I'm in a weird situation. I have a Sagemaker pipeline, which has 4 SparkJarProcessor jobs. For each of them, I'm creating the arguments -
args = spark_processor.run(
submit_app = "<project>.jar",
submit_class = "Main",
arguments = [<arguments>],
logs = False,
configuration = configuration,
submit_jars = ["<additional_jars>.jar"],
kms_key = "<kms_key>"
)
and creating pipeline step -
step_processing = ProcessingStep(name="ProcessingStep",step_args=args)
pipeline = Pipeline(
name=pipeline_name,
parameters=[],
steps=[step_processing]
)
So Im trying to add the condition_step for each of the step, in a such a way that each step would have a input parameter set to true, then the step would run else skip.
step_cond = ConditionStep(
name="Execution",
conditions=[cond_ssdc],
if_steps=[step_processing],
else_steps=[]
)
The pipeline runs the prefect, if there's no condition_step. If I add minimal setup condition_step, the pipeline fails with below error -
/opt/conda/lib/python3.7/site-packages/sagemaker/spark/processing.py in _extend_processing_args(self, inputs, outputs, **kwargs)

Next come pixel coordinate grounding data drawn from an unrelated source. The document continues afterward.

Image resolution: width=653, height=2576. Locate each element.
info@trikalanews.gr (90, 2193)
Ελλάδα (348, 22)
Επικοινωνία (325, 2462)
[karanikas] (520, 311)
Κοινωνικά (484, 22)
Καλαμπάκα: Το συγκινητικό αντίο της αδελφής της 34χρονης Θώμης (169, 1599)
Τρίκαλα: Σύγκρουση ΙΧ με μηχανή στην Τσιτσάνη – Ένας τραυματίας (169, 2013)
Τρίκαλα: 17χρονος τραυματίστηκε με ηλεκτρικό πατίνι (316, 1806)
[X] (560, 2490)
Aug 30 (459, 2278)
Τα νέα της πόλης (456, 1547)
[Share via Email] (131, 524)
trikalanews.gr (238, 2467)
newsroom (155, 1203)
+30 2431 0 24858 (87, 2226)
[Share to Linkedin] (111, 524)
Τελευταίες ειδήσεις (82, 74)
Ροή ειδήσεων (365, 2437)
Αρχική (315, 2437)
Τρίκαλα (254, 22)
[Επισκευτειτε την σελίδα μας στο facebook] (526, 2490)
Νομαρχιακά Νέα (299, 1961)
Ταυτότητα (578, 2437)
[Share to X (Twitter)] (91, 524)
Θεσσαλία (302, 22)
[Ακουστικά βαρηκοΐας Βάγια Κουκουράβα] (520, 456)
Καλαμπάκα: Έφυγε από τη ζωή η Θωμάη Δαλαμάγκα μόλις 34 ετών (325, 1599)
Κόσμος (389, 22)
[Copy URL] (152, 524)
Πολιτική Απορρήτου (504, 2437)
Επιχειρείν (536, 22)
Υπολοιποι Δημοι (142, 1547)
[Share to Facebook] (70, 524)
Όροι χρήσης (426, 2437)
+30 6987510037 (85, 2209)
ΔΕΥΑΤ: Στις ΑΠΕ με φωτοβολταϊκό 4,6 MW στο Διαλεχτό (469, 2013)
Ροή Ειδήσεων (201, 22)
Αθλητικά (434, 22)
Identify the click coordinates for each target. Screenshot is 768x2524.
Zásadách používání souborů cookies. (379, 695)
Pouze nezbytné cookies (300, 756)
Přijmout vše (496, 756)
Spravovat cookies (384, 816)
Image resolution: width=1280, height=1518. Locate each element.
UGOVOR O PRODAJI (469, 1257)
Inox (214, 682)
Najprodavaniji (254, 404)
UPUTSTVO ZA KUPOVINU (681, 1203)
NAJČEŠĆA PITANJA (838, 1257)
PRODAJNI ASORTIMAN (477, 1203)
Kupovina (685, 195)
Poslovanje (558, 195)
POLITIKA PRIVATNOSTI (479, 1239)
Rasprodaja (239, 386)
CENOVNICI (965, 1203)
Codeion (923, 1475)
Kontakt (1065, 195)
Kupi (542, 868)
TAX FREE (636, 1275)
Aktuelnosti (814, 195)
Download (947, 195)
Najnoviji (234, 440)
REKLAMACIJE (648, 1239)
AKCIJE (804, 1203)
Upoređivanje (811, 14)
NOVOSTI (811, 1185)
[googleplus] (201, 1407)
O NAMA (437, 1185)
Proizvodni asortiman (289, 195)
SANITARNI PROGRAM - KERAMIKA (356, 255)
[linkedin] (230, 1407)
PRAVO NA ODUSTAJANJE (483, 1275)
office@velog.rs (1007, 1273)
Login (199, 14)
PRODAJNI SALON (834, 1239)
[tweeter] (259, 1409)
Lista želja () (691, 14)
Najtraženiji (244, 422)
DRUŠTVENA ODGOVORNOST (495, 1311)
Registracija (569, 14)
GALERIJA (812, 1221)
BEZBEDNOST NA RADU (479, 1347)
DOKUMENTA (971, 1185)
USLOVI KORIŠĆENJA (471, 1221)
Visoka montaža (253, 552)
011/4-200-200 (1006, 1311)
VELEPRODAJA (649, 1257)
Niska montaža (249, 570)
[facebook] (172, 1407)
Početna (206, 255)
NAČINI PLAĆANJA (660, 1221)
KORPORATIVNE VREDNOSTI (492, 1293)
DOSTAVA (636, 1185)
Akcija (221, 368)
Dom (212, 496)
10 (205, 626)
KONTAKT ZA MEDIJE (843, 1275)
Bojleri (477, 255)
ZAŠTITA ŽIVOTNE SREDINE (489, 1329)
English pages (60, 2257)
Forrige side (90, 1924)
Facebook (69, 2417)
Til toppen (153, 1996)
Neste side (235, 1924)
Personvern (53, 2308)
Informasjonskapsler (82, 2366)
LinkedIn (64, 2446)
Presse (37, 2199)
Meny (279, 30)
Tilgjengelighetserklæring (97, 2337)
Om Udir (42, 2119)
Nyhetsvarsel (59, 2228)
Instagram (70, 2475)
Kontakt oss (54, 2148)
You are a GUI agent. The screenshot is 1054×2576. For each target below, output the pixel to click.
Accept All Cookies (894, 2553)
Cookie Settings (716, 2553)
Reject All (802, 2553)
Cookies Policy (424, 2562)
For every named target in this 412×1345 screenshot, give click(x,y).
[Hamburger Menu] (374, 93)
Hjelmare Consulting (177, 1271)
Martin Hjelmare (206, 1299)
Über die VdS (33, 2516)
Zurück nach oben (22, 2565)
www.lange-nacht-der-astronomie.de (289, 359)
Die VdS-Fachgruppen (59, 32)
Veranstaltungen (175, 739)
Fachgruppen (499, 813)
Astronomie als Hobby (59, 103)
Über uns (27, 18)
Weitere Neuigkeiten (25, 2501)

322 configuration = kwargs.get("configuration")
323 self._validate_configuration(configuration)
--> 324 extended_inputs.append(self._stage_configuration(configuration))
325
326 return (
/opt/conda/lib/python3.7/site-packages/sagemaker/spark/processing.py in _stage_configuration(self, configuration)
454 body=serialized_configuration,
455 desired_s3_uri=s3_uri,
--> 456 sagemaker_session=self.sagemaker_session,
457 )
458
/opt/conda/lib/python3.7/site-packages/sagemaker/s3.py in upload_string_as_file_body(body, desired_s3_uri, kms_key, sagemaker_session)
87
88 sagemaker_session.upload_string_as_file_body(
---> 89 body=body, bucket=bucket, key=key, kms_key=kms_key
90 )
91
/opt/conda/lib/python3.7/site-packages/sagemaker/session.py in upload_string_as_file_body(self, body, bucket, key, kms_key)
418 s3_object.put(Body=body, SSEKMSKeyId=kms_key, ServerSideEncryption="aws:kms")
419 else:
--> 420 s3_object.put(Body=body)
421
422 s3_uri = "s3://{}/{}".format(bucket, key)
/opt/conda/lib/python3.7/site-packages/boto3/resources/factory.py in do_action(self, *args, **kwargs)
578 # instance via ``self``.
579 def do_action(self, *args, **kwargs):
--> 580 response = action(self, *args, **kwargs)
581
582 if hasattr(self, 'load'):
/opt/conda/lib/python3.7/site-packages/boto3/resources/action.py in __call__(self, parent, *args, **kwargs)
86 )
87
---> 88 response = getattr(parent.meta.client, operation_name)(*args, **params)
89
90 logger.debug('Response: %r', response)
/opt/conda/lib/python3.7/site-packages/botocore/client.py in _api_call(self, *args, **kwargs)
528 )
529 # The "self" in this scope is referring to the BaseClient.
--> 530 return self._make_api_call(operation_name, kwargs)
531
532 _api_call.__name__ = str(py_operation_name)
/opt/conda/lib/python3.7/site-packages/botocore/client.py in _make_api_call(self, operation_name, api_params)
962 error_code = parsed_response.get("Error", {}).get("Code")
963 error_class = self.exceptions.from_code(error_code)
--> 964 raise error_class(parsed_response, operation_name)
965 else:
966 return parsed_response
An error occurred (AccessDenied) when calling the PutObject operation: Access Denied
I see that somewhere it is accessing s3. Im not sure why? is it expected? Do we need to add the spark_event_logs_s3_uri also if we add condition_step?